有丝分裂检验点蛋白Bub1的功能研究存在较大争议。我们发现Bub1敲除细胞能够表达少量Bub1蛋白来支持有丝分裂。对敲除细胞进行RNAi能够完全清除Bub1蛋白。用该方法我们证实了Bub1对检验点激活的重要作用，也发现 Bub1对染色体移动，着丝粒与微管的结合起关键作用。这两个功能的机制尚不明确。我们提出假说：细胞进入有丝分裂时，Bub1-Mad1的结合帮助Mad1定位到KNL1表面，与BubR1和Cdc20接近并促进MCC形成。同时，Bub1通过自身或结合蛋白的活性促进染色体移动，着丝粒与微管的结合。这两种功能可能由结合不同蛋白的Bub1分别完成。为验证该假说我们将：(1)探明Bub1-Mad1激活检验点的机制；(2)明确Bub1促进染色体移动，着丝粒与微管结合的机制；(3)确认这两个功能协同作用的机制。该项目通过深入研究Bub1调控有丝分裂的机制，为开发抗肿瘤药物提供理论依据。

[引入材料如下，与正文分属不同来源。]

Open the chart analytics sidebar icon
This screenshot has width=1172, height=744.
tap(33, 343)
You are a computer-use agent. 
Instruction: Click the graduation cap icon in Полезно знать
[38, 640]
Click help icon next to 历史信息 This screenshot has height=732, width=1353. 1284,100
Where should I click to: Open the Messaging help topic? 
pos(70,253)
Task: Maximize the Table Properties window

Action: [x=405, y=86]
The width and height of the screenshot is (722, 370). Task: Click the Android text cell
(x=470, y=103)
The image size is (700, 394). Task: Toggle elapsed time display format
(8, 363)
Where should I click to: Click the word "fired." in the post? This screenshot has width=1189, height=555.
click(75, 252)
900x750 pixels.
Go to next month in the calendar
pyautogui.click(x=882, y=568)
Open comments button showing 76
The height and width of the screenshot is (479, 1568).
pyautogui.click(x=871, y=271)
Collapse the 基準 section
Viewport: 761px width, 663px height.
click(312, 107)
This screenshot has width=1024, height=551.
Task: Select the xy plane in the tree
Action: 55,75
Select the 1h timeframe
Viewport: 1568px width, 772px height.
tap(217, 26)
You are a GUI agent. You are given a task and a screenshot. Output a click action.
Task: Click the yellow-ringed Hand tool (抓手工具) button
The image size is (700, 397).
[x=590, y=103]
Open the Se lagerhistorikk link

Activating mitotic checkpoint to arrest cells in mitosis is an efficient way to inhibit cancer cell amplification. Studying the molecular mechanism of the mitotic checkpoint will provide valuable information for pharmaceutical applications. Bub1 is a key component of the mitotic checkpoint. It also involves the chromosome congression and bi-orientation establishment with unknown mechanism. The difficulty of studying Bub1 is that very little Bub1 protein is enough to fully support its function. With CRIPR/Cas9 mediated gene knock out, we achieved several HeLa cell lines with very low Bub1 expression which is enough to supppor the viability of the cells. Further application of RNAi against Bub1 could fully abolish its expression. Using this method, we have successfully revealed Bub1's important roles in acitvating mitotic checkpoint and chromosome alignment. This project will further study the molecular mechanism of Bub1 in regulating mitosis based on this method.